** YOUR GOAL **
Give every line from the entries that contains "left".

DATA TO PROCESS START

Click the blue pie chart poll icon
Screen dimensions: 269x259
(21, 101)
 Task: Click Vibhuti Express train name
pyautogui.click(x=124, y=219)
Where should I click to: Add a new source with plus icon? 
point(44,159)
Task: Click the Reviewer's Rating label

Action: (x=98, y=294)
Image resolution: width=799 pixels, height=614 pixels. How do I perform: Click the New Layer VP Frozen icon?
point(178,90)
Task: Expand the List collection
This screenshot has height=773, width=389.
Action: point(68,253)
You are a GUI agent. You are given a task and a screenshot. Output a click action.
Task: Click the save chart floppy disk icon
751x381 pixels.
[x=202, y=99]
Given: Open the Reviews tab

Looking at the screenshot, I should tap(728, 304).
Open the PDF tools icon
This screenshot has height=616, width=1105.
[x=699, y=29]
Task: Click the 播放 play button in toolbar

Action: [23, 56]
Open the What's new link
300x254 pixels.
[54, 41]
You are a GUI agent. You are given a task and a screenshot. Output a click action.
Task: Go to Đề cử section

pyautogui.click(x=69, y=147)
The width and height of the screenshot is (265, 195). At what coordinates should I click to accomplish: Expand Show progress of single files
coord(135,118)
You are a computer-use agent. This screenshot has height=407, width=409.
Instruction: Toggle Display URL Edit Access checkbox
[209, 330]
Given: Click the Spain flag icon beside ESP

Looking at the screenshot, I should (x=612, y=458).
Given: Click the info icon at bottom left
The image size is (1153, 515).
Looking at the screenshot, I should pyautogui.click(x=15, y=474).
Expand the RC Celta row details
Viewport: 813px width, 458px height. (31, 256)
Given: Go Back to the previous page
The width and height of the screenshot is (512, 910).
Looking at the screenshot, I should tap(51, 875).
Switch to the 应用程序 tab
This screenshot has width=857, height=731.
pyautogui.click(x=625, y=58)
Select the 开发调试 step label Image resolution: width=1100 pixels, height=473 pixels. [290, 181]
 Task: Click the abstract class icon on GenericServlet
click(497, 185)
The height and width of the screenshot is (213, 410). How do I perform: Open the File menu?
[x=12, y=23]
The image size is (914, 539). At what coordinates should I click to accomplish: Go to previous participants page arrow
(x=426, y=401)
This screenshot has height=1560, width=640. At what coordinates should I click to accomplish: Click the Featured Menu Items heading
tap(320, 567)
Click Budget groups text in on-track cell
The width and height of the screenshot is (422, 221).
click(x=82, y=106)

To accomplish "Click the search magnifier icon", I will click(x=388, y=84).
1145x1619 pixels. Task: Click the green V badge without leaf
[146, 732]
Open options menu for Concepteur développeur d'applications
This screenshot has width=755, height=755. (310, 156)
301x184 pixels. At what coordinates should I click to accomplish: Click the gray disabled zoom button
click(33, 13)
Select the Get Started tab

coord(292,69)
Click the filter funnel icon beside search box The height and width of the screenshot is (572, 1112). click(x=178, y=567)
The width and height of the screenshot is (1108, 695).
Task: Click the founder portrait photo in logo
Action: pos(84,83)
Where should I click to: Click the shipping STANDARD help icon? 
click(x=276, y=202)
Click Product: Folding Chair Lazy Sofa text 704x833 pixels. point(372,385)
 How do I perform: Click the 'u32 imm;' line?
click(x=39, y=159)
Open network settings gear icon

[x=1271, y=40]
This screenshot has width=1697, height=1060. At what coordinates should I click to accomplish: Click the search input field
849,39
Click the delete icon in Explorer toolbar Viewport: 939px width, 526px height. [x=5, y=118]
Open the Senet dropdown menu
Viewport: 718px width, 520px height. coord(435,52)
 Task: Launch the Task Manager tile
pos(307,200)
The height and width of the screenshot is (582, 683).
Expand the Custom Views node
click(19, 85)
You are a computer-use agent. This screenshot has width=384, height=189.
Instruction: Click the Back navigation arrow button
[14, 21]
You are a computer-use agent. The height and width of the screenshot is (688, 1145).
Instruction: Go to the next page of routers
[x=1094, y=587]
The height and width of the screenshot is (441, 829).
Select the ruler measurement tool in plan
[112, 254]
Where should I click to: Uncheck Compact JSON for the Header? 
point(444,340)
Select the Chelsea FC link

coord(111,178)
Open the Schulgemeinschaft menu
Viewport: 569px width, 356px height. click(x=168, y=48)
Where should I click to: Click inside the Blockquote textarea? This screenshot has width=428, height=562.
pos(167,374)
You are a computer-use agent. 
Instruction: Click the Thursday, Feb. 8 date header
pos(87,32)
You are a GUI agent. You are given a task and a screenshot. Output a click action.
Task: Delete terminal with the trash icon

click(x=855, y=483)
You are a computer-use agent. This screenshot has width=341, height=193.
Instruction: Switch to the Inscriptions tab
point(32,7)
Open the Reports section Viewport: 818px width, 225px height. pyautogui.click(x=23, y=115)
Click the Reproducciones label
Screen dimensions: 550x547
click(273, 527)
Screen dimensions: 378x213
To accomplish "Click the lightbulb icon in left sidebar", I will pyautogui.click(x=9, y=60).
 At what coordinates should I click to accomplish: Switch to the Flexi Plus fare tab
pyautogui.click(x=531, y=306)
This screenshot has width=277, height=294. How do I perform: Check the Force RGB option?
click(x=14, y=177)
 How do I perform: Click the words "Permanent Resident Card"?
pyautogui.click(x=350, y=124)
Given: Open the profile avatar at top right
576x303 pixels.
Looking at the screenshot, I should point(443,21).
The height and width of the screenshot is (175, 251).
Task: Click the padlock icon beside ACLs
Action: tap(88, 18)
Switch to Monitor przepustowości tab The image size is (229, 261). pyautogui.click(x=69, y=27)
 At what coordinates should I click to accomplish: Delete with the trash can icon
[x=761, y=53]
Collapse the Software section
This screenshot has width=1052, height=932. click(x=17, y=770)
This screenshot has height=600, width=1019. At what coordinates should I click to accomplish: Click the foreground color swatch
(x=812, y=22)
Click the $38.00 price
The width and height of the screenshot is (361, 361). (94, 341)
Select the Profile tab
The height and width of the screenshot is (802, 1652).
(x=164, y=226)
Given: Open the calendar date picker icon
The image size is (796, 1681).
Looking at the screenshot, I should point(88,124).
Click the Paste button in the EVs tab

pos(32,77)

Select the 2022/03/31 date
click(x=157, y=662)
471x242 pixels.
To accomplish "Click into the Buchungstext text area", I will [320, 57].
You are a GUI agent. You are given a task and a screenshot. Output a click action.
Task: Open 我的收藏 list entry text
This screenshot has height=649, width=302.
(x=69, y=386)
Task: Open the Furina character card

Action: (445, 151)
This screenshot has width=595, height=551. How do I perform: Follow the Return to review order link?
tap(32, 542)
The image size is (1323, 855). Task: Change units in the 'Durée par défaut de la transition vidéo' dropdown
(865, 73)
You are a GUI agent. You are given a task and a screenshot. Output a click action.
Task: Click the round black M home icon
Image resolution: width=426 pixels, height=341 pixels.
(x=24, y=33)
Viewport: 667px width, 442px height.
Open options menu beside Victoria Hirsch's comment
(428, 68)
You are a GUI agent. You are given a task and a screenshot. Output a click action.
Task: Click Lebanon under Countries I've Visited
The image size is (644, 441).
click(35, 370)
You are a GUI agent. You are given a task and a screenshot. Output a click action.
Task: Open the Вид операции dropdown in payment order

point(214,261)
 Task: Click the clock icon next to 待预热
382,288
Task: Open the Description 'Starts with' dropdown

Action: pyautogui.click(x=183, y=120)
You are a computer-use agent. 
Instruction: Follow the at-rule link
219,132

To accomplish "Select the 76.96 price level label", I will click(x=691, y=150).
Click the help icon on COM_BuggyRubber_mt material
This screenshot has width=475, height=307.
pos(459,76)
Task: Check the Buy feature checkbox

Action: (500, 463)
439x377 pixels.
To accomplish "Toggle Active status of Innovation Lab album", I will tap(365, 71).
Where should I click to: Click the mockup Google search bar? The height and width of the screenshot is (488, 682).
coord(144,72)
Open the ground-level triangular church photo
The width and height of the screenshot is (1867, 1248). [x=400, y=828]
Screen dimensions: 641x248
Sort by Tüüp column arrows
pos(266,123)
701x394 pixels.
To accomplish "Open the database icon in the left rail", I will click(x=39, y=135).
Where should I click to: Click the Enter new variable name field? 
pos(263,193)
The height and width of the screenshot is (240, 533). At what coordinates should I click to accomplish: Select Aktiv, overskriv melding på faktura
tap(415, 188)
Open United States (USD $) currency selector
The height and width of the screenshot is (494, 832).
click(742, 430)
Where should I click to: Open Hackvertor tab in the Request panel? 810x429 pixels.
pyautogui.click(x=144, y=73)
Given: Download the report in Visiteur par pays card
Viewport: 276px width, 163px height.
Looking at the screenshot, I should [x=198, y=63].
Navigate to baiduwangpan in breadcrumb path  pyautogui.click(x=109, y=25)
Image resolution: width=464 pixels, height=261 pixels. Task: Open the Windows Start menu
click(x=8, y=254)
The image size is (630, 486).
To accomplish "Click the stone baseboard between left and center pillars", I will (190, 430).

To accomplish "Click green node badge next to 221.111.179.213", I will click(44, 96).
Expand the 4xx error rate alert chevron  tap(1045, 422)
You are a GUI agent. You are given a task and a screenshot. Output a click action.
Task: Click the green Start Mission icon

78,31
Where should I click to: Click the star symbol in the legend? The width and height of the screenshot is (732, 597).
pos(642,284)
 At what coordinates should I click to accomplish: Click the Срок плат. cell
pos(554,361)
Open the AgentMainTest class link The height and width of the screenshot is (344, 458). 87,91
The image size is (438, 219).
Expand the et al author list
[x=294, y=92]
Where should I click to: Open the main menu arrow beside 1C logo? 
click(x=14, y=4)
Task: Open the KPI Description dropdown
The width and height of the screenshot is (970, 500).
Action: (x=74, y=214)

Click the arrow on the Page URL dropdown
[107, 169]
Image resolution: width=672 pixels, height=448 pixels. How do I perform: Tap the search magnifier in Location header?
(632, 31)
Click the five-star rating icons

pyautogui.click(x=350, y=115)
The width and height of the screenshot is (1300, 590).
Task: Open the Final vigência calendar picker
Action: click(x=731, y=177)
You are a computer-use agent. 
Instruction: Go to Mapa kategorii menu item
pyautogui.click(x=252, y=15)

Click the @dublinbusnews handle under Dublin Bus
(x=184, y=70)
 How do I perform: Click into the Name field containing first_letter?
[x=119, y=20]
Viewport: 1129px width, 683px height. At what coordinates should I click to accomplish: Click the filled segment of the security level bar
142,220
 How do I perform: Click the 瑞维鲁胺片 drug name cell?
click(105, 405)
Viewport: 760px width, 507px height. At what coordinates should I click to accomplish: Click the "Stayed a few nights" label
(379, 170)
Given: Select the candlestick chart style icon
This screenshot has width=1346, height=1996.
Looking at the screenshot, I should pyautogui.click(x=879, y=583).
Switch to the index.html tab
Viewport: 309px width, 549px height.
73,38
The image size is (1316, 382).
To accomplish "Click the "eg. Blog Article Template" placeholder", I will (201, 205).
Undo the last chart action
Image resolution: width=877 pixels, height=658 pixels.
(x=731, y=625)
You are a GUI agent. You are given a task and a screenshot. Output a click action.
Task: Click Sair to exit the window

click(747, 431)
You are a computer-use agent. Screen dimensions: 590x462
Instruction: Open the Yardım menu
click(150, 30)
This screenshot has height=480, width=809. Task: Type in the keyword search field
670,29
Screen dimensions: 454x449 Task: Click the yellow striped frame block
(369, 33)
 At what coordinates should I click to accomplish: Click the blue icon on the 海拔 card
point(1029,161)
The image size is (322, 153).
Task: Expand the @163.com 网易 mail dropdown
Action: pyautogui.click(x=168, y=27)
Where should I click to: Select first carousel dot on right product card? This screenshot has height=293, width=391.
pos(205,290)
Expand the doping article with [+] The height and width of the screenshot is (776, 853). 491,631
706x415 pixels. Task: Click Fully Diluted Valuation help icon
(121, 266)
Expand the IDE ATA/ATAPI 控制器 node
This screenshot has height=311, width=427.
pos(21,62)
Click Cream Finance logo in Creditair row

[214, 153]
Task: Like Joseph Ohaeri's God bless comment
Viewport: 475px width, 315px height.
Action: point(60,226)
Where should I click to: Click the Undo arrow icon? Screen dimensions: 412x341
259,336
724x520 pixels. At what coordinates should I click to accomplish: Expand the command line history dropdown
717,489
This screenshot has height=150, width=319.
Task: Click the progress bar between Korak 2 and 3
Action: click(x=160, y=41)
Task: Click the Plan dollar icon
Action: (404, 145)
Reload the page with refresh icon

DATA TO PROCESS END

** ANSWER FOR THIS EXERCISE **
Given: Click the info icon at bottom left
To accomplish "Click the lightbulb icon in left sidebar", I will pyautogui.click(x=9, y=60).
To accomplish "Open the database icon in the left rail", I will click(x=39, y=135).
To accomplish "Click the stone baseboard between left and center pillars", I will (190, 430).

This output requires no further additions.